Case Presentation:

A 52-year-old male, active hiker presented to the emergency department with fever, chills and palpitations for one week. He had noticed a 20 cm rash in his groin for 6 weeks. On examination, his vital signs were within normal limits and there was a faint, left groin rash which was about 10 cm in size. An EKG revealed sinus rhythm with PR interval of 440 msec (1st degree AV block). He was admitted and started on ceftriaxone 2 gm daily because of concern for acute Lyme disease. Overnight he was bradycardic with a heart rate in the 30s, and repeat EKG showed type I second degree AV block. A few hours later, telemetry showed third degree AV block, which was confirmed on EKG. The patient was asymptomatic except for palpitations.  Initial lab work was negative for Lyme antibody including Lyme DNA PCR.  He was continued on Ceftriaxone and did not require any pacemaker.
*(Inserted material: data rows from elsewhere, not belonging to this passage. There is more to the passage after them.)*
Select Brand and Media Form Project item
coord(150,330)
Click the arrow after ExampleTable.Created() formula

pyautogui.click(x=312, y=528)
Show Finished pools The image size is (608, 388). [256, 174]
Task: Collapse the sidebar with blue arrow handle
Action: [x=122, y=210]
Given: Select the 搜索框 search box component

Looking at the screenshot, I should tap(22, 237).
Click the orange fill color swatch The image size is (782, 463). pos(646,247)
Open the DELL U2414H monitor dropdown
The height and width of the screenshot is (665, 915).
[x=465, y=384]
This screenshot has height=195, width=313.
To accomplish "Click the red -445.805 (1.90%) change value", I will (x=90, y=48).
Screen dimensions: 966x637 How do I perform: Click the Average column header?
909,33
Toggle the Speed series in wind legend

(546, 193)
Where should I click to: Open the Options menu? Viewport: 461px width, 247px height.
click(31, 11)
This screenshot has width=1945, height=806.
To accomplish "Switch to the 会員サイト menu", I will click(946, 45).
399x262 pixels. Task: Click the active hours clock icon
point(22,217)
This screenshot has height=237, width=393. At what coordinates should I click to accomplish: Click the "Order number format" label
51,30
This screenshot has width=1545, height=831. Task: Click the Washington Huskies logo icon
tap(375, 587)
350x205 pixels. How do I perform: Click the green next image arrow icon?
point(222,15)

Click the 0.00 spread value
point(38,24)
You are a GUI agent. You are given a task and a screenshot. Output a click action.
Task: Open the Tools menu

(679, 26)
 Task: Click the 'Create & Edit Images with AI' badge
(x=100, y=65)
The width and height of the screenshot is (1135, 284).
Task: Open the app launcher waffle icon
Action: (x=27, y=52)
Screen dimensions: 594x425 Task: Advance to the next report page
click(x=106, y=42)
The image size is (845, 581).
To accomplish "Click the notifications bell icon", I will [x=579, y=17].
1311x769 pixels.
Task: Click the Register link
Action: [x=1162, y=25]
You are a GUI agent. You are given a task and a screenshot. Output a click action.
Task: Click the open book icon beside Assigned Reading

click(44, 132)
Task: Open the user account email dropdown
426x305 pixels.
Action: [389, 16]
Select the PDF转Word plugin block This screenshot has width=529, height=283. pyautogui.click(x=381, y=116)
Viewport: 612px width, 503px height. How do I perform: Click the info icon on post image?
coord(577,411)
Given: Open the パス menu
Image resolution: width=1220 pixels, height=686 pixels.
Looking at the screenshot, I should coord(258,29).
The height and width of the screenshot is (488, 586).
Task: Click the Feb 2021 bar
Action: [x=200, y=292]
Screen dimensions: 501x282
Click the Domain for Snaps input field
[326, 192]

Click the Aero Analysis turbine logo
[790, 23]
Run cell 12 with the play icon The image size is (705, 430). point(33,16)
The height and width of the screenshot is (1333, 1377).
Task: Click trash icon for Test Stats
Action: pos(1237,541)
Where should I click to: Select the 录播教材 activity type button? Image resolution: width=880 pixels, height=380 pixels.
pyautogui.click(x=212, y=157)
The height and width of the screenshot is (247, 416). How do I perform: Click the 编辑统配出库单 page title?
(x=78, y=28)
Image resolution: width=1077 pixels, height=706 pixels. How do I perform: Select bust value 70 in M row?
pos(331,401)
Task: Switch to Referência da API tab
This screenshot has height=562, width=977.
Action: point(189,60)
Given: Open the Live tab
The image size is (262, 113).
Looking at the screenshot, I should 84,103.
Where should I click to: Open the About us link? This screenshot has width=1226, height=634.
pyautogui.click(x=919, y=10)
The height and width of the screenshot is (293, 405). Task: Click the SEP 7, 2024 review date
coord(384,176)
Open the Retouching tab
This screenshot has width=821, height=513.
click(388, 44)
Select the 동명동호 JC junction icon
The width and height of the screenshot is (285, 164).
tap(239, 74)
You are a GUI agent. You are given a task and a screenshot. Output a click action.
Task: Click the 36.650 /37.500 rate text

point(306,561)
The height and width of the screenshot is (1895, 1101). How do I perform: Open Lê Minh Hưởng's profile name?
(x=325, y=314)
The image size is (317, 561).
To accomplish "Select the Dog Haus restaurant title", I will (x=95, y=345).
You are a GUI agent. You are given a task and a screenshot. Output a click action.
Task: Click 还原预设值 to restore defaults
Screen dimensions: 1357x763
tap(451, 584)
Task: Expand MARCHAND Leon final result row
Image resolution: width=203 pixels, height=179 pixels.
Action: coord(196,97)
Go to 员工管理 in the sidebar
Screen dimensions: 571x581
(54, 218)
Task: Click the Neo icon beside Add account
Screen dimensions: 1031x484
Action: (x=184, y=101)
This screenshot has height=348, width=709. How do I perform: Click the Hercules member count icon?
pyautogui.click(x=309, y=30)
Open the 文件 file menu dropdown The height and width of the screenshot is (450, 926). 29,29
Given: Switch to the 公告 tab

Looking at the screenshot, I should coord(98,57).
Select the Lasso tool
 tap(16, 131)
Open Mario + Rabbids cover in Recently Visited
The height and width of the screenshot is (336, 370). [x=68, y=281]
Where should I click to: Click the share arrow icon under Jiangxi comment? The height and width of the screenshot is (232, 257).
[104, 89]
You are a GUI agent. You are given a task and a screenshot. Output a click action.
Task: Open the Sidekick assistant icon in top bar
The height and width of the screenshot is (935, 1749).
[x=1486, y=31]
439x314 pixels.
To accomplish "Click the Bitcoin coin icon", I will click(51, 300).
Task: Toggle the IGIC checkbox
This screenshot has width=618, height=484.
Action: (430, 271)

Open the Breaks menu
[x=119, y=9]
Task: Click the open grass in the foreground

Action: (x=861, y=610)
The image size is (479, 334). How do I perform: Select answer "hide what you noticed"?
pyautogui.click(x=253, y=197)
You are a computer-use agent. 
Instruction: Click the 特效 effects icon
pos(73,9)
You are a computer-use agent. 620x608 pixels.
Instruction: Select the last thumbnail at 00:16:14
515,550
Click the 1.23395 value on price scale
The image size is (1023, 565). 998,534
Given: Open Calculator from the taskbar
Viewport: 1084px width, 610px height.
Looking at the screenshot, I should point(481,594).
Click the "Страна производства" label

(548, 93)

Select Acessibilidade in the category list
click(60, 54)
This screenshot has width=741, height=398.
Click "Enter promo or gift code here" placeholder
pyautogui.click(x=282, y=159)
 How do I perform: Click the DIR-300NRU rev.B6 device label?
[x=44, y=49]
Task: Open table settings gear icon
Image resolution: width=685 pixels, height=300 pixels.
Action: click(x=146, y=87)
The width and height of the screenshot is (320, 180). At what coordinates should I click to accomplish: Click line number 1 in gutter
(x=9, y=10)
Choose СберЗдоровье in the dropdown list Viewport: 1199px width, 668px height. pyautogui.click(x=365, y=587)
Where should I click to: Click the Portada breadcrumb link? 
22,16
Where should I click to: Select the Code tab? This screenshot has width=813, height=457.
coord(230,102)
He reverted back to first degree AV block and was discharged on 3 weeks of ceftriaxone and 1 week of doxycycline. Repeat lab work after 3 weeks showed positive IgM antibody against Borrelia burgdorferi

Discussion:

Lyme carditis is an uncommon manifestation of Lyme disease, occurring in <1% of patients. Lyme carditis results from direct invasion of heart tissues and can involve all layers of the heart. Atrioventricular conduction block is the most common cardiac manifestation in Lyme disease and can progress variably and rapidly from first degree to complete heart block within minutes. Third degree AV block is the most severe form, and it can lead to a fatal arrhythmia if left untreated. Prolonged PR interval >300 msec is a strong predictor for the patient progressing into 3rd degree AV block. Therefore, patient with Lyme carditis whose PR interval is > 300 msec should be admitted for continuous EKG monitoring even if asymptomatic. Our patient initially presented with first degree AV block with PR interval of 440 msec, and rapidly progressed to third degree AV block in the matter of hours. Lyme serology can be negative in the early phase, but will be positive in later phases. Therefore, a high index of suspicion is required to diagnose and treat Lyme carditis even in the absence of positive serology.

Conclusions:

The most common cardiac manifestation of lyme carditis is atrioventricular (AV) block which can progress rapidly within minutes to hours. Recognizing the patient group that is most likely to develop third degree AV block associated with Lyme carditis is essential in providing prompt and appropriate therapy.